Two years after John Roberts’ confirmation as the Supreme Court’s chief justice in 2005, his wife, Jane Sullivan Roberts, made a pivot. After a long and distinguished career as a lawyer, she refashioned herself as a legal recruiter, a matchmaker who pairs job-hunting lawyers up with corporations and firms. Life was good for the Robertses, at least for the years 2007 to 2014. During that eight-year stretch, according to internal records from her employer, Jane Roberts generated a whopping $10.3 million in commissions, paid out by corporations and law firms for placing high-dollar lawyers with them.
That eye-popping figure comes from records in a whistleblower complaint filed by a disgruntled former colleague of Roberts, who says that as the spouse of the most powerful judge in the United States, the income she earns from law firms who practice before the Court should be subject to public scrutiny.
“When I found out that the spouse of the chief justice was soliciting business from law firms, I knew immediately that it was wrong,” the whistleblower, Kendal B. Price, who worked alongside Jane Roberts at the legal recruiting firm Major, Lindsey & Africa, told Insider in an interview. “During the time I was there, I was discouraged from ever raising the issue. And I realized that even the law firms who were Jane’s clients had nowhere to go. They were being asked by the spouse of the chief justice for business worth hundreds of thousands of dollars, and there was no one to complain to. Most of these firms were likely appearing or seeking to appear before the Supreme Court. It’s natural that they’d do anything they felt was necessary to be competitive.”

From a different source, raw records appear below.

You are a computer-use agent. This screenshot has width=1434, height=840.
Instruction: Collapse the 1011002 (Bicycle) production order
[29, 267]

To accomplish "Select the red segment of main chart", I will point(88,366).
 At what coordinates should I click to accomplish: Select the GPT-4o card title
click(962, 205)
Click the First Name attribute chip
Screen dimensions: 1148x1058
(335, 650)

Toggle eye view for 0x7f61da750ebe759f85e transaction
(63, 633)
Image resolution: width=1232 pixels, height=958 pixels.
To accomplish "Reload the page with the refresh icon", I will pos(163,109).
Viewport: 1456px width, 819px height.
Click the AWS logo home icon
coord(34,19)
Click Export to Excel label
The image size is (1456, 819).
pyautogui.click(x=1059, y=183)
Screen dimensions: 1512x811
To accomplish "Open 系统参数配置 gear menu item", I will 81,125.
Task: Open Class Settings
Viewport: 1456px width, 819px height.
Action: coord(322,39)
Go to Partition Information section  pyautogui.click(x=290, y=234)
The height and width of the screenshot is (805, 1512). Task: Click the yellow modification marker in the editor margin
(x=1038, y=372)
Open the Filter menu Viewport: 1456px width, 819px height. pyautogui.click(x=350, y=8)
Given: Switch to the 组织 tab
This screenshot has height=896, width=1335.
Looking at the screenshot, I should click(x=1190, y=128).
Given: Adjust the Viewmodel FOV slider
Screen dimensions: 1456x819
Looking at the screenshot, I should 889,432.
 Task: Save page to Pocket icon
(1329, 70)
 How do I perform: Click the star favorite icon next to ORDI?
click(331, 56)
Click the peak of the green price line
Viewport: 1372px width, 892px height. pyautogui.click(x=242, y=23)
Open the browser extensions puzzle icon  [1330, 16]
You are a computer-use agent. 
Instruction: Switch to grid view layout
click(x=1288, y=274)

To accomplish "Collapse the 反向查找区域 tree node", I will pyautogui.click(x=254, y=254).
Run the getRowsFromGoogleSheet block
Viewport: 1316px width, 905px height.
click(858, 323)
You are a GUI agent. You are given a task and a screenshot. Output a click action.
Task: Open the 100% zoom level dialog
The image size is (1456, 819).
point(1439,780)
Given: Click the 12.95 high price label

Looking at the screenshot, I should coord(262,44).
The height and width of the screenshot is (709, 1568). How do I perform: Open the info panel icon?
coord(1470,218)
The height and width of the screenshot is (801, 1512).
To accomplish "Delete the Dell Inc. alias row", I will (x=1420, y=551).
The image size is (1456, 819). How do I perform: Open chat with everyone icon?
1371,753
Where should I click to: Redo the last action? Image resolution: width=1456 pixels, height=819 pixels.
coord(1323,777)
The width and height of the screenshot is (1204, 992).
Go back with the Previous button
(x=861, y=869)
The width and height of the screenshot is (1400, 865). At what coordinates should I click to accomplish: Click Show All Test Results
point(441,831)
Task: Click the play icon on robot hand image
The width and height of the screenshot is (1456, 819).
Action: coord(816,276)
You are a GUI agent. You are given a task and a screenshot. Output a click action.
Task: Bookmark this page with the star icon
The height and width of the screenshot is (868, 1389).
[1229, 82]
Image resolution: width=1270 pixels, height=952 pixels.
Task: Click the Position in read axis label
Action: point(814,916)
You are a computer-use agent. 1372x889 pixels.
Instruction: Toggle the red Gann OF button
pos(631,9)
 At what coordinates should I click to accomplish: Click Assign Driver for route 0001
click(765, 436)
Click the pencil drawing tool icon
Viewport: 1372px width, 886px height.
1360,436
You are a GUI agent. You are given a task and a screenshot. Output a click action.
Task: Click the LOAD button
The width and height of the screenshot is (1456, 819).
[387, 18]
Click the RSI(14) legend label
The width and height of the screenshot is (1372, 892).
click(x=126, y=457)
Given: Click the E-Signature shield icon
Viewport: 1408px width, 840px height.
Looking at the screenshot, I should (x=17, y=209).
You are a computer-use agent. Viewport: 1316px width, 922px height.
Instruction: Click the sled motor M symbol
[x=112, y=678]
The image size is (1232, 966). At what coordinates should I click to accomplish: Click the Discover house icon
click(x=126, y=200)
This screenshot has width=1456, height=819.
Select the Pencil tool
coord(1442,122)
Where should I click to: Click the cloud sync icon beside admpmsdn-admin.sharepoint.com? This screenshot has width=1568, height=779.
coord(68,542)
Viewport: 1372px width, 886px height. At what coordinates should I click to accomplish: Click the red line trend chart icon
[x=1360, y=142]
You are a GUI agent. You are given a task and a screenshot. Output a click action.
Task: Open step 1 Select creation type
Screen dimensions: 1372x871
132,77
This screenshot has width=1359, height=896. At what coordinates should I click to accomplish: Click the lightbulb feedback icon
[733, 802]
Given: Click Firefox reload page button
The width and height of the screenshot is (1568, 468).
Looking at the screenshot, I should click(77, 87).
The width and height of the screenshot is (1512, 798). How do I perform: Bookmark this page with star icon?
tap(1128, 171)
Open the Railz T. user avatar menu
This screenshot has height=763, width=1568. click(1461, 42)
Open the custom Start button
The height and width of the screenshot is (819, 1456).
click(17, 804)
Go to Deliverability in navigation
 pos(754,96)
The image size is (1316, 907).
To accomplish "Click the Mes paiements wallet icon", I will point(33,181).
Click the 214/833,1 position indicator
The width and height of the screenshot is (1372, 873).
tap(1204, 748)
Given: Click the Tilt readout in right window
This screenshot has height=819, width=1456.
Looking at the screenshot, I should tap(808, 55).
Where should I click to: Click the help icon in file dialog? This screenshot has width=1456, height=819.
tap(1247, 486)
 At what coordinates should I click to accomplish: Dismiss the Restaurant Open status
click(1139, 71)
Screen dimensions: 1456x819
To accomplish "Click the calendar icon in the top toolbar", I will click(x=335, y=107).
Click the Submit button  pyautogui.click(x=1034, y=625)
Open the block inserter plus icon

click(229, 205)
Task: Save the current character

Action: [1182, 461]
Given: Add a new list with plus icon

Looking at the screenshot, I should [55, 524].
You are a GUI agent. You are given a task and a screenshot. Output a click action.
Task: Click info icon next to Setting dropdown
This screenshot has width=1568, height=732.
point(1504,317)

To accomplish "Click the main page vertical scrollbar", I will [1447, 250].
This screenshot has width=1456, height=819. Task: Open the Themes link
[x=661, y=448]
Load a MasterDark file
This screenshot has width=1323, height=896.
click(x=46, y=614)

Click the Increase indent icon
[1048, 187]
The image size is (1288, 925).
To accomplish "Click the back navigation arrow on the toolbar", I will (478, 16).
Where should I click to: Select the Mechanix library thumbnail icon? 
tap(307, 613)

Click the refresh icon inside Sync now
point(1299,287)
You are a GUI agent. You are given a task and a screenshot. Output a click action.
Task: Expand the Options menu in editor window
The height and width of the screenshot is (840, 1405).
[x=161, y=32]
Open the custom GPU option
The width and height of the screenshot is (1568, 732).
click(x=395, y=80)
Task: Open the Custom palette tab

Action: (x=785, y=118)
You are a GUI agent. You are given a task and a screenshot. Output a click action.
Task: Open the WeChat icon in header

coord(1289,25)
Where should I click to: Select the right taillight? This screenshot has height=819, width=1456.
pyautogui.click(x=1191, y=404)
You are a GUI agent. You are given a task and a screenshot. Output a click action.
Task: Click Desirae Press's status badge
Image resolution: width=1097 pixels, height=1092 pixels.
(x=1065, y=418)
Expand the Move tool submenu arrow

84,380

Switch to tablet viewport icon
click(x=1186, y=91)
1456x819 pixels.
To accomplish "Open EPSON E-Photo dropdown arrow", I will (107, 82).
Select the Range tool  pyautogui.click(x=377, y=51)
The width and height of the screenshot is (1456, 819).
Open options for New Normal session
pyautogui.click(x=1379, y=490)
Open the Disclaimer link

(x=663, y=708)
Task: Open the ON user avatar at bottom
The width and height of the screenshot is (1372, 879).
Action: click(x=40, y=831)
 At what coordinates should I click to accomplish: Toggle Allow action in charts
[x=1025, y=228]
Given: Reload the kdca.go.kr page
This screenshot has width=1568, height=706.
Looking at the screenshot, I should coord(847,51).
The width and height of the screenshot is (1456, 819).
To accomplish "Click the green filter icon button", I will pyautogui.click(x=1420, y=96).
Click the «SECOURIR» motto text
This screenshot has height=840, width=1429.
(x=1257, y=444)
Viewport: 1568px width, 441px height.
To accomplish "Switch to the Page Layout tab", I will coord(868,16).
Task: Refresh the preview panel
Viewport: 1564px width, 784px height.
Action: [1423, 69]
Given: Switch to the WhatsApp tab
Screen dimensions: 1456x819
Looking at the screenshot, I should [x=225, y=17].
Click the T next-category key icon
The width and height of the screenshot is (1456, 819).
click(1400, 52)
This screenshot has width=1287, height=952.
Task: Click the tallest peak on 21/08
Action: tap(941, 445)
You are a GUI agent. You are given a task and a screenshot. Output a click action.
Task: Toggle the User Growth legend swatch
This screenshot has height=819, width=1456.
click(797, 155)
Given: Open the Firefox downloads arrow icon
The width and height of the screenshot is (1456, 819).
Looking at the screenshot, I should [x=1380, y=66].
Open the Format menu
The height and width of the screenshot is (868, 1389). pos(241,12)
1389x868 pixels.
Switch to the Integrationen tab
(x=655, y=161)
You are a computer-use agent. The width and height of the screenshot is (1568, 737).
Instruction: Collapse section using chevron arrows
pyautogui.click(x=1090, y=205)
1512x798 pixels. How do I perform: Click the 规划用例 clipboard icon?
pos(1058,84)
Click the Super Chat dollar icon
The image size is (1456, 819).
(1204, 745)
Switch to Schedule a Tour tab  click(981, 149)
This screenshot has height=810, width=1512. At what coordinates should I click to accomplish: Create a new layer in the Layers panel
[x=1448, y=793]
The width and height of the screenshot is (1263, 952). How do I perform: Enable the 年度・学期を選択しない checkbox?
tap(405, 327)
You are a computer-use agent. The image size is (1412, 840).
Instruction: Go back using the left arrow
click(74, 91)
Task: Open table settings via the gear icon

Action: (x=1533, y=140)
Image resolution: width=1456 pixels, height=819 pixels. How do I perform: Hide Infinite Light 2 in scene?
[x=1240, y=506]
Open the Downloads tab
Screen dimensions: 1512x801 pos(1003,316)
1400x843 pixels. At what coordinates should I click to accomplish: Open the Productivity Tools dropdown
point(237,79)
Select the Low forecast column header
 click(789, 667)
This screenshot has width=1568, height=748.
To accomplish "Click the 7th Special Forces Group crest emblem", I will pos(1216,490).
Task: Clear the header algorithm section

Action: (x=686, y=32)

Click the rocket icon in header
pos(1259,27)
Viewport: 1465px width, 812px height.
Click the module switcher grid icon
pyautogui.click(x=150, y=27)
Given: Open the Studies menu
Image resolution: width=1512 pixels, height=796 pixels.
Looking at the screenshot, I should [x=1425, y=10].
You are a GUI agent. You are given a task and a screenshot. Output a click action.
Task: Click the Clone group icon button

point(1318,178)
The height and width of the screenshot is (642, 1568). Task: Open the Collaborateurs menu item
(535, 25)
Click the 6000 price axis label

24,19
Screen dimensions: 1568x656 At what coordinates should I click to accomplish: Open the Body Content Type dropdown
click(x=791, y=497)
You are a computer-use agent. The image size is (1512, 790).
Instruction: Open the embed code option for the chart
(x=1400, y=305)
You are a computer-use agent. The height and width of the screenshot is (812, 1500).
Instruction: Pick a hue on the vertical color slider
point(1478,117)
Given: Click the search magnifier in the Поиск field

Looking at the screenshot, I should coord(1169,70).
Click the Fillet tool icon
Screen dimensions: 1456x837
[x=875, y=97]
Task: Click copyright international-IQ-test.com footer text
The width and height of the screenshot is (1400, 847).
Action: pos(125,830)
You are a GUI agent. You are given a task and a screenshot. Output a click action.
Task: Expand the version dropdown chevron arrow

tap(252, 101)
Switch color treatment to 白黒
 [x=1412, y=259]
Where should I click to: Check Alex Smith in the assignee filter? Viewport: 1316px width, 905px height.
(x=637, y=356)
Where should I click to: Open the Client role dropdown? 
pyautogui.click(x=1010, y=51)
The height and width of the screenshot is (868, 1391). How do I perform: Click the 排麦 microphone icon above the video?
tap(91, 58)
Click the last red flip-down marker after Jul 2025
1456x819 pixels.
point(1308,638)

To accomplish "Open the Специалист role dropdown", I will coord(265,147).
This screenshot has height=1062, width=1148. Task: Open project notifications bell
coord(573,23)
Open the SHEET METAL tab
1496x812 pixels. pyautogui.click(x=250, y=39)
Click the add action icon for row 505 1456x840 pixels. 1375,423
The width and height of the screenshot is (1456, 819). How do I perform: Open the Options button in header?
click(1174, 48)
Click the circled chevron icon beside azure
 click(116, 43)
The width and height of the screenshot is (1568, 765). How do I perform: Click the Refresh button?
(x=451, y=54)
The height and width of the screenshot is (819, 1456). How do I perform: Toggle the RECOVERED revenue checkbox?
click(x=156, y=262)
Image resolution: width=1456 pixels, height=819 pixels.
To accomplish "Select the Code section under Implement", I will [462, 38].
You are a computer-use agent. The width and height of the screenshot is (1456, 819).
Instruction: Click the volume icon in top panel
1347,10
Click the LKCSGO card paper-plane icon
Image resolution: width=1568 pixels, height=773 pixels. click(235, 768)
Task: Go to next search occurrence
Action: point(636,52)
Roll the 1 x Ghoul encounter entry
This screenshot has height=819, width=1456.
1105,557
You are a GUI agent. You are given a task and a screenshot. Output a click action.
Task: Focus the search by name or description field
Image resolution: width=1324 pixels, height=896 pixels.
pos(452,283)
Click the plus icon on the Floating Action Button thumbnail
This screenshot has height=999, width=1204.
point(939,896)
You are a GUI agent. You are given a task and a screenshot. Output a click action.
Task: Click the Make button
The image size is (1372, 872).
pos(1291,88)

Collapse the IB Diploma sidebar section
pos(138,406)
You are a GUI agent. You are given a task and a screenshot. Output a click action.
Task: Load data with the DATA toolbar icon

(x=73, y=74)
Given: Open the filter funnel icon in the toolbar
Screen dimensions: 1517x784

The complaint, a copy of which was obtained by POLITICO, accuses the chief justice of failing to acknowledge the full extent of his wife’s work in his ethical disclosures, presenting her as a salaried employee of her firm rather than one who receives commissions from law firms, some of which have cases before the Supreme Court.
Jane Roberts’ placements included at least one firm with a prominent Supreme Court practice, according to the complaint, which also includes sworn testimony from Roberts herself, in which she notes the powerful officials — whose agencies have had frequent cases before her husband — for whom she has worked.
In an analysis filed along with the complaint, Pace University law professor Bennett Gershman writes that “it is plausible that the Chief Justice’s spouse may have leveraged the ‘prestige of judicial office’ to meaningfully raise their household income.”
Price’s affidavit says that John Roberts’ characterization of his wife’s income as “salary” is “misleading.” A memo written in support of Price’s complaint by Bennett Gershman, professor at the Elisabeth Haub School of Law at Pace University who has written books on legal ethics, goes further. “Characterizing Mrs. Roberts’ commissions as ‘salary’ is not merely factually incorrect; it is incorrect as a matter of law,” Gershman wrote. “The legal distinction between these terms is clear, undisputed, and legally material. If the Chief Justice’s inaccurate financial disclosures were inadvertent, presumably he should file corrected and amended disclosures.”